─── The records ───

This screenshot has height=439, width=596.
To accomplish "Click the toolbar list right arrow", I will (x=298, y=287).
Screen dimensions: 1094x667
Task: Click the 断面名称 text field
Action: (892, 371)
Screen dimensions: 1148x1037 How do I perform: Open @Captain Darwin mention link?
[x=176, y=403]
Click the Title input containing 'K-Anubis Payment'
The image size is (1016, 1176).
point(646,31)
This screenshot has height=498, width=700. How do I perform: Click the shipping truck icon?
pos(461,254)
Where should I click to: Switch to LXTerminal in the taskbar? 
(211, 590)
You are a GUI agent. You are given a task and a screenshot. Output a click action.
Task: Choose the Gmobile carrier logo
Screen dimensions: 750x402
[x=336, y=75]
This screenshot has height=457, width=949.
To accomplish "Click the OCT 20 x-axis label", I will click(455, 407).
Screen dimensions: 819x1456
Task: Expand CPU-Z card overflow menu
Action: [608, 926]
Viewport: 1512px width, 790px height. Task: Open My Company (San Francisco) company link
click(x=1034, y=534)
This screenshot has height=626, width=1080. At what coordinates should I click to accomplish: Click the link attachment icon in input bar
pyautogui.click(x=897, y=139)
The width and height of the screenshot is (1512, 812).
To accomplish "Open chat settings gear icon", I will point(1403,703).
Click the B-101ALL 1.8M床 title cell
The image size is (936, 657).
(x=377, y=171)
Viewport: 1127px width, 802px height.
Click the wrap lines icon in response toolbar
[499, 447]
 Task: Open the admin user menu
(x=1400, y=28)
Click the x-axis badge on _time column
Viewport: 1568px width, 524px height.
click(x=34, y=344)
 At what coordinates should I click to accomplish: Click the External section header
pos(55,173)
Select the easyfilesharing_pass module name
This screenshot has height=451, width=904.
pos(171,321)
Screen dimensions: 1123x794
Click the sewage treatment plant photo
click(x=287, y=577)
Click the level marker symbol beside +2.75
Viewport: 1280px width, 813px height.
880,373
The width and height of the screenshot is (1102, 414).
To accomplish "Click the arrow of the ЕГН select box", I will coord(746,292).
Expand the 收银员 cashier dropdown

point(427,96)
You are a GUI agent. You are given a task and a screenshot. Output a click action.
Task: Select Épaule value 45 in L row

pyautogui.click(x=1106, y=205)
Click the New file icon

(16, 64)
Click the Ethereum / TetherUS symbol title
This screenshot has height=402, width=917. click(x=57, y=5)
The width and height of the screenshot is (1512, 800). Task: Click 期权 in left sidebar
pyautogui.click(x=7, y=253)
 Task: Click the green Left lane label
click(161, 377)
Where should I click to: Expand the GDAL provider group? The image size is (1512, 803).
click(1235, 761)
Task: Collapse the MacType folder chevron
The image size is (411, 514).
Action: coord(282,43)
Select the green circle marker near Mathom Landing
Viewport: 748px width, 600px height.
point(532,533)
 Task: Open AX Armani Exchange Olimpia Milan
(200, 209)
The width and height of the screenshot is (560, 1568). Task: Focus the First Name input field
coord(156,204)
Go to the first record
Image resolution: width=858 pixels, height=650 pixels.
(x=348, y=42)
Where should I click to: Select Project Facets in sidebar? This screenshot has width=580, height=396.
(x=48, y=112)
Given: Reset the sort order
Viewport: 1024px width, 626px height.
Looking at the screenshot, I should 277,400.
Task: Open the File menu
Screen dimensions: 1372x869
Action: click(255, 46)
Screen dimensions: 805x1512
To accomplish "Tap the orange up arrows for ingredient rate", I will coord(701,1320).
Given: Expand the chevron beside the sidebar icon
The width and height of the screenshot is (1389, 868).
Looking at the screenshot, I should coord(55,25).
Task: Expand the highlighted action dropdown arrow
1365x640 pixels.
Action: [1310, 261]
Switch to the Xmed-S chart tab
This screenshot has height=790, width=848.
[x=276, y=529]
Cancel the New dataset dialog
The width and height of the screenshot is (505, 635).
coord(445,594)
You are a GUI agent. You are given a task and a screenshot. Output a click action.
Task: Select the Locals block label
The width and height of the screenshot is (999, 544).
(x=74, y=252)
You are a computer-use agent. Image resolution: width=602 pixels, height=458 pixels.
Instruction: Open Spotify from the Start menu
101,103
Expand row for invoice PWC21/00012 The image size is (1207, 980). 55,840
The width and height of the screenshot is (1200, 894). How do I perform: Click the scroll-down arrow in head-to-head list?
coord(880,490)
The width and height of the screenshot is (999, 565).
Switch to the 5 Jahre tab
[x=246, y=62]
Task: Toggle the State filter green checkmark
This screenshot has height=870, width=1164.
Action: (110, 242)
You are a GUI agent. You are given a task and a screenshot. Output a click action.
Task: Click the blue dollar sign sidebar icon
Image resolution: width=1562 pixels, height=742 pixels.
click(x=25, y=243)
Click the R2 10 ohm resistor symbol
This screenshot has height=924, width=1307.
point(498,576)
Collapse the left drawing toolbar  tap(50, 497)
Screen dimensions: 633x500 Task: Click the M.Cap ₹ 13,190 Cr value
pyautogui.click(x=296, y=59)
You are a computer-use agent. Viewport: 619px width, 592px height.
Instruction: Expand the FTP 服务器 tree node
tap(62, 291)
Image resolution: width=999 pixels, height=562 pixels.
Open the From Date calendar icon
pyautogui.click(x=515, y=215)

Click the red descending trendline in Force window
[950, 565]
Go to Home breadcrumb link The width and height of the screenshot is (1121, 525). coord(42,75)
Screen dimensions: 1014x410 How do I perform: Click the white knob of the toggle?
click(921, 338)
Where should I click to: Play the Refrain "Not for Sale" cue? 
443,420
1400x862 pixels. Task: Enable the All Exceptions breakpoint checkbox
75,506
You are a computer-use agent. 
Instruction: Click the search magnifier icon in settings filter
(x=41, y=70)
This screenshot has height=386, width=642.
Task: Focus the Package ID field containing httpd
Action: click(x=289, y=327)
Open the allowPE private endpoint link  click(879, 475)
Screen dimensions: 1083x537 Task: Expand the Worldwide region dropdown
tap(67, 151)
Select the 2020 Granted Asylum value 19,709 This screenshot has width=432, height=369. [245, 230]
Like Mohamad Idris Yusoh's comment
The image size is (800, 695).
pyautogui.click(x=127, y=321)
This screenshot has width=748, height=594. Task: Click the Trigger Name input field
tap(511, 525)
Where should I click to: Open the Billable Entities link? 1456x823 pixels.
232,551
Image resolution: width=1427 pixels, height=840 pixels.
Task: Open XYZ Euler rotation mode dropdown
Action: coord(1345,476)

───

### Aim of the task
Reproduce the listing in full, switching every "Viewport" to "Display area" and leaving everything else unchanged.

### Task output
This screenshot has height=439, width=596.
To accomplish "Click the toolbar list right arrow", I will (x=298, y=287).
Screen dimensions: 1094x667
Task: Click the 断面名称 text field
Action: (892, 371)
Screen dimensions: 1148x1037 How do I perform: Open @Captain Darwin mention link?
[x=176, y=403]
Click the Title input containing 'K-Anubis Payment'
The image size is (1016, 1176).
point(646,31)
This screenshot has height=498, width=700. How do I perform: Click the shipping truck icon?
pos(461,254)
Where should I click to: Switch to LXTerminal in the taskbar? 
(211, 590)
You are a GUI agent. You are given a task and a screenshot. Output a click action.
Task: Choose the Gmobile carrier logo
Screen dimensions: 750x402
[x=336, y=75]
This screenshot has height=457, width=949.
To accomplish "Click the OCT 20 x-axis label", I will click(455, 407).
Screen dimensions: 819x1456
Task: Expand CPU-Z card overflow menu
Action: [608, 926]
Display area: 1512px width, 790px height. Task: Open My Company (San Francisco) company link
click(x=1034, y=534)
This screenshot has height=626, width=1080. At what coordinates should I click to accomplish: Click the link attachment icon in input bar
pyautogui.click(x=897, y=139)
The width and height of the screenshot is (1512, 812).
To accomplish "Open chat settings gear icon", I will point(1403,703).
Click the B-101ALL 1.8M床 title cell
The image size is (936, 657).
(x=377, y=171)
Display area: 1127px width, 802px height.
Click the wrap lines icon in response toolbar
[499, 447]
 Task: Open the admin user menu
(x=1400, y=28)
Click the x-axis badge on _time column
Display area: 1568px width, 524px height.
click(x=34, y=344)
 At what coordinates should I click to accomplish: Click the External section header
pos(55,173)
Select the easyfilesharing_pass module name
This screenshot has height=451, width=904.
pos(171,321)
Screen dimensions: 1123x794
Click the sewage treatment plant photo
click(x=287, y=577)
Click the level marker symbol beside +2.75
Display area: 1280px width, 813px height.
880,373
The width and height of the screenshot is (1102, 414).
To accomplish "Click the arrow of the ЕГН select box", I will coord(746,292).
Expand the 收银员 cashier dropdown

point(427,96)
You are a GUI agent. You are given a task and a screenshot. Output a click action.
Task: Select Épaule value 45 in L row

pyautogui.click(x=1106, y=205)
Click the New file icon

(16, 64)
Click the Ethereum / TetherUS symbol title
This screenshot has height=402, width=917. click(x=57, y=5)
The width and height of the screenshot is (1512, 800). Task: Click 期权 in left sidebar
pyautogui.click(x=7, y=253)
 Task: Click the green Left lane label
click(161, 377)
Where should I click to: Expand the GDAL provider group? The image size is (1512, 803).
click(1235, 761)
Task: Collapse the MacType folder chevron
The image size is (411, 514).
Action: coord(282,43)
Select the green circle marker near Mathom Landing
Display area: 748px width, 600px height.
point(532,533)
 Task: Open AX Armani Exchange Olimpia Milan
(200, 209)
The width and height of the screenshot is (560, 1568). Task: Focus the First Name input field
coord(156,204)
Go to the first record
Image resolution: width=858 pixels, height=650 pixels.
(x=348, y=42)
Where should I click to: Select Project Facets in sidebar? This screenshot has width=580, height=396.
(x=48, y=112)
Given: Reset the sort order
Display area: 1024px width, 626px height.
Looking at the screenshot, I should 277,400.
Task: Open the File menu
Screen dimensions: 1372x869
Action: click(255, 46)
Screen dimensions: 805x1512
To accomplish "Tap the orange up arrows for ingredient rate", I will coord(701,1320).
Given: Expand the chevron beside the sidebar icon
The width and height of the screenshot is (1389, 868).
Looking at the screenshot, I should coord(55,25).
Task: Expand the highlighted action dropdown arrow
1365x640 pixels.
Action: [1310, 261]
Switch to the Xmed-S chart tab
This screenshot has height=790, width=848.
[x=276, y=529]
Cancel the New dataset dialog
The width and height of the screenshot is (505, 635).
coord(445,594)
You are a GUI agent. You are given a task and a screenshot. Output a click action.
Task: Select the Locals block label
The width and height of the screenshot is (999, 544).
(x=74, y=252)
You are a computer-use agent. Image resolution: width=602 pixels, height=458 pixels.
Instruction: Open Spotify from the Start menu
101,103
Expand row for invoice PWC21/00012 The image size is (1207, 980). 55,840
The width and height of the screenshot is (1200, 894). How do I perform: Click the scroll-down arrow in head-to-head list?
coord(880,490)
The width and height of the screenshot is (999, 565).
Switch to the 5 Jahre tab
[x=246, y=62]
Task: Toggle the State filter green checkmark
This screenshot has height=870, width=1164.
Action: (110, 242)
You are a GUI agent. You are given a task and a screenshot. Output a click action.
Task: Click the blue dollar sign sidebar icon
Image resolution: width=1562 pixels, height=742 pixels.
click(x=25, y=243)
Click the R2 10 ohm resistor symbol
This screenshot has height=924, width=1307.
point(498,576)
Collapse the left drawing toolbar  tap(50, 497)
Screen dimensions: 633x500 Task: Click the M.Cap ₹ 13,190 Cr value
pyautogui.click(x=296, y=59)
You are a computer-use agent. Display area: 619px width, 592px height.
Instruction: Expand the FTP 服务器 tree node
tap(62, 291)
Image resolution: width=999 pixels, height=562 pixels.
Open the From Date calendar icon
pyautogui.click(x=515, y=215)

Click the red descending trendline in Force window
[950, 565]
Go to Home breadcrumb link The width and height of the screenshot is (1121, 525). coord(42,75)
Screen dimensions: 1014x410 How do I perform: Click the white knob of the toggle?
click(921, 338)
Where should I click to: Play the Refrain "Not for Sale" cue? 
443,420
1400x862 pixels. Task: Enable the All Exceptions breakpoint checkbox
75,506
You are a computer-use agent. 
Instruction: Click the search magnifier icon in settings filter
(x=41, y=70)
This screenshot has height=386, width=642.
Task: Focus the Package ID field containing httpd
Action: click(x=289, y=327)
Open the allowPE private endpoint link  click(879, 475)
Screen dimensions: 1083x537 Task: Expand the Worldwide region dropdown
tap(67, 151)
Select the 2020 Granted Asylum value 19,709 This screenshot has width=432, height=369. [245, 230]
Like Mohamad Idris Yusoh's comment
The image size is (800, 695).
pyautogui.click(x=127, y=321)
This screenshot has width=748, height=594. Task: Click the Trigger Name input field
tap(511, 525)
Where should I click to: Open the Billable Entities link? 1456x823 pixels.
232,551
Image resolution: width=1427 pixels, height=840 pixels.
Task: Open XYZ Euler rotation mode dropdown
Action: coord(1345,476)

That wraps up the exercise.